First Foray into Pakistan
Among the several positives to take away from the ecosystem this year, one of the most exciting ones was the first-time investors showing interest in Pakistani startups.
- Dragoneer joined Tiger Global to give Pakistan its biggest investment raise in 2022 as part of Bazaar’s Series B Round of $70 million
- DBank’s $17.6 million raise was backed by Nubank, Rayn, and Askari Bank, alongside new entrants Sequoia
- PriceOye’s $7.9 million raise included several collaborators, including Mercury Bank’s Immad Akhud, Souq’s Asif Keshodia, and PayPal founder Peter Theil
- Sturgeon Capital showed its intent to support Pakistani startups through thick and thin, putting their investments in MEDZnMORE, Finja, and Abhi
Girls Just Wanna Raise Funds!
The women leading the charge in the startup ecosystem have built solutions in the realms of Fintech, Edtech, Healthtech, and Logistics, among others!
Tania Aidrus of DBank, Maha Shahzad of Bus Caro, Vladimira Briestenska of Neem, Meenah Tariq of Metric, Saira Siddiqui of MedIQ, Aiman Bashir of Outclass, Anusha Shahid of OkayKer, and Fatimah Zafar of Remoty. These are the women we’ve chosen to feature in this section.
Mergers and Acquisitions
Among the biggest causes for celebration was Digital Ocean’s purchase of CLOUDWAYS, signaling validation for Pakistani made products and services. The landmark deal amounted to $350 million.

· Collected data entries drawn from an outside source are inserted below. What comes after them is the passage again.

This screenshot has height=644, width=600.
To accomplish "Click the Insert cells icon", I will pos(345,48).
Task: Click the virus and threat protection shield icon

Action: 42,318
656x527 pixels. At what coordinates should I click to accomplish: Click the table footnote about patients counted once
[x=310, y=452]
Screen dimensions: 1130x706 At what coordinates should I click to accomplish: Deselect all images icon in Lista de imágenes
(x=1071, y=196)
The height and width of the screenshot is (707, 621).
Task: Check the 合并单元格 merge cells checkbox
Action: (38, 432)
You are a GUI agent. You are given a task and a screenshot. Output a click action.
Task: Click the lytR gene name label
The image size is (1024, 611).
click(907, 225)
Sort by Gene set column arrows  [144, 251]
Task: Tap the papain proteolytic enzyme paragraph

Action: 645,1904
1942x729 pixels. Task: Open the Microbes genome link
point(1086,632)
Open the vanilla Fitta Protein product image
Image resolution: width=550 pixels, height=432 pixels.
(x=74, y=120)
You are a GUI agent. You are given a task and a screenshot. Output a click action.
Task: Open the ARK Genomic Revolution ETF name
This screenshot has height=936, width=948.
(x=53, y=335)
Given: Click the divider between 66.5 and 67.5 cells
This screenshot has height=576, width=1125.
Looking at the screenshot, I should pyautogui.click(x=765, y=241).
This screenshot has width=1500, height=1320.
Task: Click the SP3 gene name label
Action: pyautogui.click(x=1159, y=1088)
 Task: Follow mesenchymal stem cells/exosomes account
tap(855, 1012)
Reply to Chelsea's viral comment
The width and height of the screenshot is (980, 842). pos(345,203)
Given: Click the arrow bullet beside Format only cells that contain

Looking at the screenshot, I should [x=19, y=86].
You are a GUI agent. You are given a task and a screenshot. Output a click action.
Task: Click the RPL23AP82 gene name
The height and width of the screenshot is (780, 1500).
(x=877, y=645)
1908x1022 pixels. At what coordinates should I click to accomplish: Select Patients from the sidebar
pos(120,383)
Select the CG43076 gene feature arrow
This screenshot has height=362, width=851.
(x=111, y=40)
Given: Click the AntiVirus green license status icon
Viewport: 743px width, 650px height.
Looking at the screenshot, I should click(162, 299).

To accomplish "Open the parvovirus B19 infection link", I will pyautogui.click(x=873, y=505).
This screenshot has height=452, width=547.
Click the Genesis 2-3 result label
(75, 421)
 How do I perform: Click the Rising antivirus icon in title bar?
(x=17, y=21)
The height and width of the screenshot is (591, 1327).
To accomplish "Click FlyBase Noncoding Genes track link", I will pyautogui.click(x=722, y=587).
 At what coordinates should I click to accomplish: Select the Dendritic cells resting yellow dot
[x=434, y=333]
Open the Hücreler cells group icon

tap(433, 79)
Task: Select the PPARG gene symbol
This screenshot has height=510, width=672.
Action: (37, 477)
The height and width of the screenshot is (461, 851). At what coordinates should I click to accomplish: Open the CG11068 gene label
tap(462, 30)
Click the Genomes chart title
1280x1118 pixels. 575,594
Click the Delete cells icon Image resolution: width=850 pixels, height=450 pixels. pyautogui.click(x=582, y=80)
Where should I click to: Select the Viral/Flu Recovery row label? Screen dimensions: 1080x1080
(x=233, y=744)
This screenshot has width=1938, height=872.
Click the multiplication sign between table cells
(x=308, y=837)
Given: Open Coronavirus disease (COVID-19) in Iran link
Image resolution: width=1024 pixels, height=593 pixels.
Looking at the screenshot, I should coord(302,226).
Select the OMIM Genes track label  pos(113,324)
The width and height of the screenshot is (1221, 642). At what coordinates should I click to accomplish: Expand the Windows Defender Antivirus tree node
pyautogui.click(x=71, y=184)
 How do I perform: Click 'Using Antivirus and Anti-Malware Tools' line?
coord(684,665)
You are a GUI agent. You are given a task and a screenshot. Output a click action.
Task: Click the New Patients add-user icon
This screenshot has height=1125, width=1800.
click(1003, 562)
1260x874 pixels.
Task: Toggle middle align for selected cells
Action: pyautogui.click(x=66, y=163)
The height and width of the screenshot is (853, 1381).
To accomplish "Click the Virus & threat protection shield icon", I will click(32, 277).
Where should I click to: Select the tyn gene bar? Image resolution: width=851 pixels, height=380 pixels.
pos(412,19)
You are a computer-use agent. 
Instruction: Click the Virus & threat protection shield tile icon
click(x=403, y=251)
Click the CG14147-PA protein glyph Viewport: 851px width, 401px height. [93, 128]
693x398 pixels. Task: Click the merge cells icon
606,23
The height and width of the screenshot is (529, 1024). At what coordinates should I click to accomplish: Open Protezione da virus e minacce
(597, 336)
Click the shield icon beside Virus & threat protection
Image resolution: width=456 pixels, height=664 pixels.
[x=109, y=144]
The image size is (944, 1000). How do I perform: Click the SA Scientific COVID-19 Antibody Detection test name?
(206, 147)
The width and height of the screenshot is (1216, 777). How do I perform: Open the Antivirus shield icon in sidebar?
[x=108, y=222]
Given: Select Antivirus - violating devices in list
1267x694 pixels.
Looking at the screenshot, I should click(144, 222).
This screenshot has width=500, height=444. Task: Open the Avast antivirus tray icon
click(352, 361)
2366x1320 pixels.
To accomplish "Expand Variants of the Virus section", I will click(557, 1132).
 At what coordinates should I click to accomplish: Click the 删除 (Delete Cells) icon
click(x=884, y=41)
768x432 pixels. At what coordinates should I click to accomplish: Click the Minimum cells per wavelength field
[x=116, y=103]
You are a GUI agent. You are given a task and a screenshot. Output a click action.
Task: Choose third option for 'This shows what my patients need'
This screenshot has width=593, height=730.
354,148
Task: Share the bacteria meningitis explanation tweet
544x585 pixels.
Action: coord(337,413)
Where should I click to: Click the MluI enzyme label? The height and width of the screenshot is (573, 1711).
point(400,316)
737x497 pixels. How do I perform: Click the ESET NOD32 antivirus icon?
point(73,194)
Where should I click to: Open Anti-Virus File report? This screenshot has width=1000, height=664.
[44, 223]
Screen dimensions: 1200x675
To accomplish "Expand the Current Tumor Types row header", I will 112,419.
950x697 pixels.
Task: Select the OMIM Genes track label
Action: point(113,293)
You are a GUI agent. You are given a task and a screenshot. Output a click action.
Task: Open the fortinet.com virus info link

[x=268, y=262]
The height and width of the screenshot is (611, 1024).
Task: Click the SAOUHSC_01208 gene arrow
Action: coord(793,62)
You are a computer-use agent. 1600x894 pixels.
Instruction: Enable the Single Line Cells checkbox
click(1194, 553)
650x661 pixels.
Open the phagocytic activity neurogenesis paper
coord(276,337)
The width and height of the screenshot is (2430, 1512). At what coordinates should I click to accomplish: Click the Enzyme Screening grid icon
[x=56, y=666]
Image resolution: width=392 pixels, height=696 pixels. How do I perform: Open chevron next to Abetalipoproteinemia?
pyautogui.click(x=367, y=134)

We can attribute the slowing down of funding to several variables:
Local Economic Downturn
The macroeconomic situation of Pakistan has been borderline catastrophic. Pakistan’s credit default swaps have increased by more than 4x. This increase spans a 1500 basis point increase from last year, standing at over 2000 BPS this year.
Airlift was seen as the poster child of the Pakistani startup space, raising the country’s largest-ever Series B Round at $85 million. Unfathomably, the company had folded within a year of raising said funds.
SWVL and Vavacars had suffered a similar downfall, ceasing operations in the country. One can attribute these folds and exits to the precarious social-economic condition in the country; however, regardless of the reasons, it is not a good look for foreign investors.
Retailo and Truck It In have also scaled back and downsized in some capacity. Then there was the situation around TAG – the less we speak of it, the better.
With Imran Khan’s government unceremoniously ousted and a political coalition jostling for position, if there was any more need for instability, it came from here.
However, there is still much to look forward to!
According to Mutaher Khan, there are a few things to be excited about in-terms of strategic partnerships, going into the new year. Naveed Sherwani of Rapid Silicon and Duraid Qureshi of Hum Network have launched Pakistan-centric fund amounting to $50 million.
Additionally, 500 Startups and JS bank have also announced a collaborative effort towards providing better access to foreign and local capital.
Precarious situations almost always tend to bring out the best on people. As they say, tough times don’t last, tough people do! Katalyst Labs’ Founder and CEO, Jehan Ara echoed these sentiments:
“Economic downturns lead to entrepreneurs finding unique ways to create a wealth of innovative opportunities, resulting in job creation and a wave of transformation.”